Writing Ideas - New Novel, part x109, Creative Elements in Scenes, Plot Devices, Fashion


25 April 2017, Writing Ideas - New Novel, part x109, Creative Elements in Scenes, Plot Devices, Fashion

Announcement: Delay, my new novels can be seen on the internet, but the publisher has delayed all their fiction output due to the economy.  I'll keep you informed.  More information can be found at www.ancientlight.com.  Check out my novels--I think you'll really enjoy them.

Introduction: I wrote the novel Aksinya: Enchantment and the Daemon. This was my 21st novel and through this blog, I gave you the entire novel in installments that included commentary on the writing. In the commentary, in addition to other general information on writing, I explained, how the novel was constructed, the metaphors and symbols in it, the writing techniques and tricks I used, and the way I built the scenes. You can look back through this blog and read the entire novel beginning with http://www.pilotlion.blogspot.com/2010/10/new-novel-part-3-girl-and-demon.html.

I'm using this novel as an example of how I produce, market, and eventually (we hope) get a novel published. I'll keep you informed along the way.

Today's Blog: To see the steps in the publication process, visit my writing website http://www.ldalford.com/ and select "production schedule," you will be sent to http://www.sisteroflight.com/.

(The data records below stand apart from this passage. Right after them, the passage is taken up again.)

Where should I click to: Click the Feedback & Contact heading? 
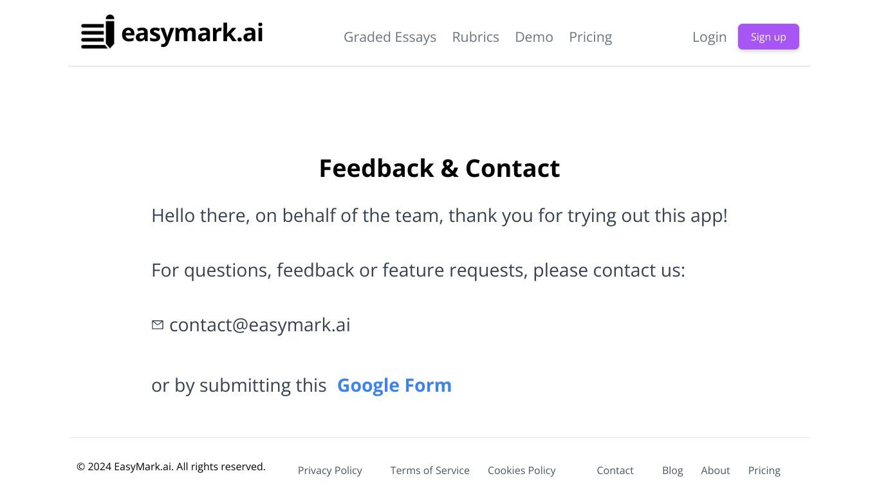pos(440,169)
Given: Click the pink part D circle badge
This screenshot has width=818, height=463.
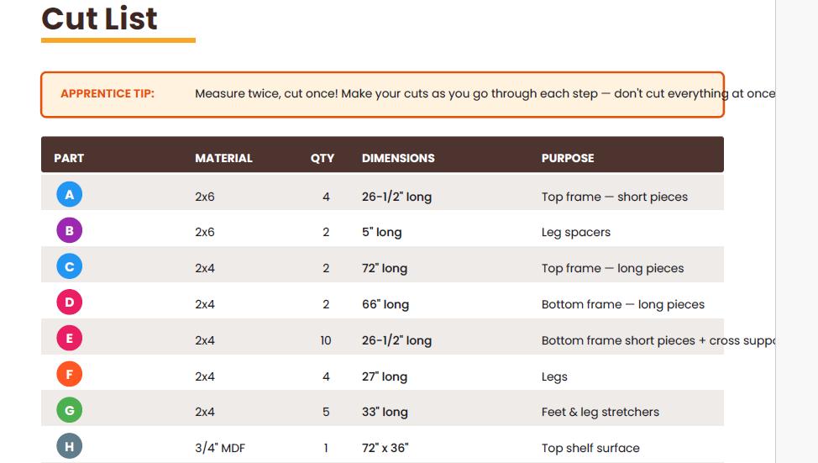Looking at the screenshot, I should (x=70, y=303).
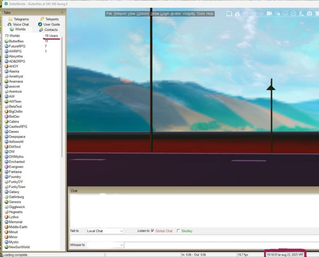
Task: Click the chat message input field
Action: pyautogui.click(x=193, y=238)
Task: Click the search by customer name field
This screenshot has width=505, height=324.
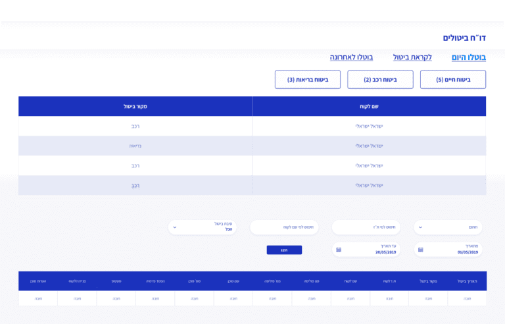Action: click(284, 227)
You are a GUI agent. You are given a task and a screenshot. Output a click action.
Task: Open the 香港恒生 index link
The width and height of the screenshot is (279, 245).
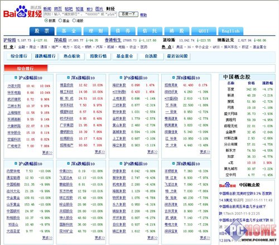point(113,40)
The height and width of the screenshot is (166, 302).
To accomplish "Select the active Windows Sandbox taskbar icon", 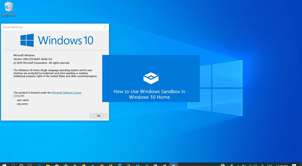I will pos(173,165).
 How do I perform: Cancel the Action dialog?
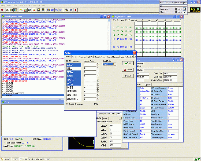coord(128,69)
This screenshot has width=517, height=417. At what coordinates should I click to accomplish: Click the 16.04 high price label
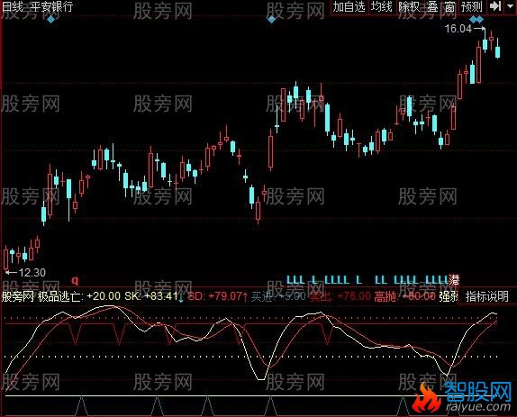(x=458, y=29)
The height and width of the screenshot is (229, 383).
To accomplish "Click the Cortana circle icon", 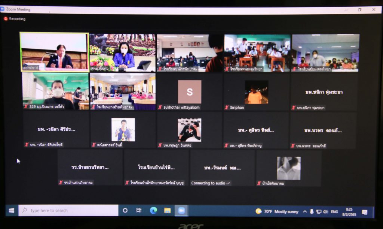I will click(125, 211).
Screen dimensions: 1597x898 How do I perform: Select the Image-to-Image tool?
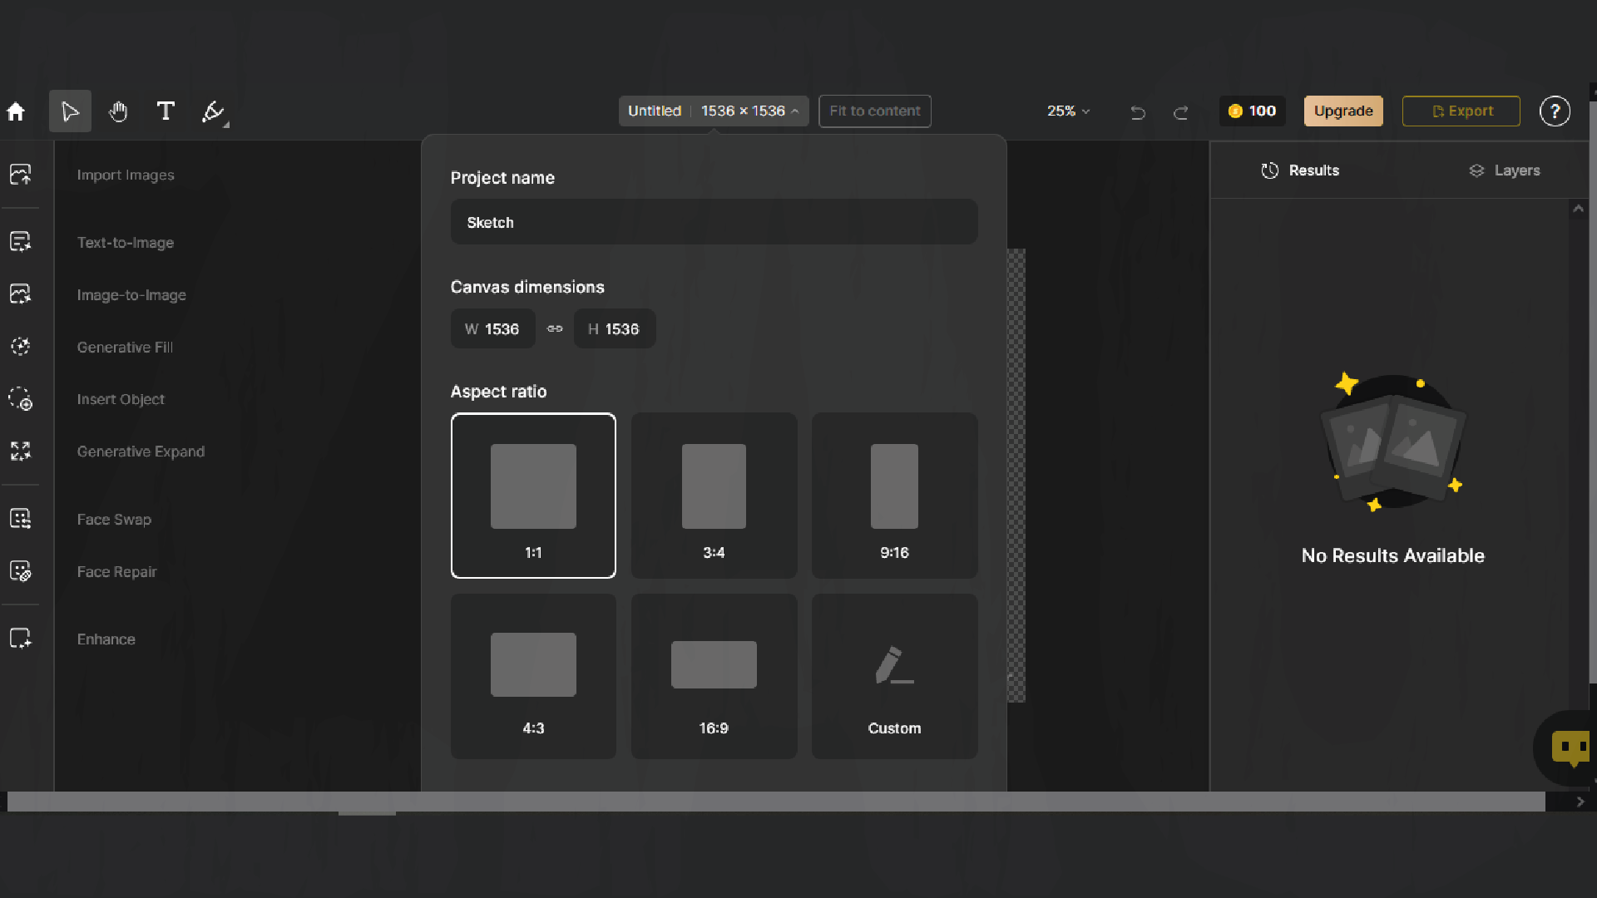point(131,294)
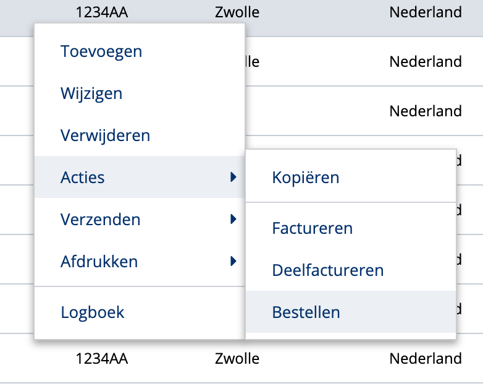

The four plus one basic rules I employ when writing:

1. Don't confuse your readers.

2. Entertain your readers.

3. Ground your readers in the writing.

4. Don't show (or tell) everything.

     4a. Show what can be seen, heard, felt, smelled, and tasted on the stage of the novel.

5. Immerse yourself in the world of your writing.

All novels have five discrete parts:

1.  The initial scene (the beginning)

2.  The rising action

3.  The climax

4.  The falling action

5.  The dénouement

I finished writing my 27th novel, working title, Claire, potential title Sorcha: Enchantment and the Curse.  This might need some tweaking.  The theme statement is: Claire (Sorcha) Davis accepts Shiggy, a dangerous screw-up, into her Stela branch of the organization and rehabilitates her.  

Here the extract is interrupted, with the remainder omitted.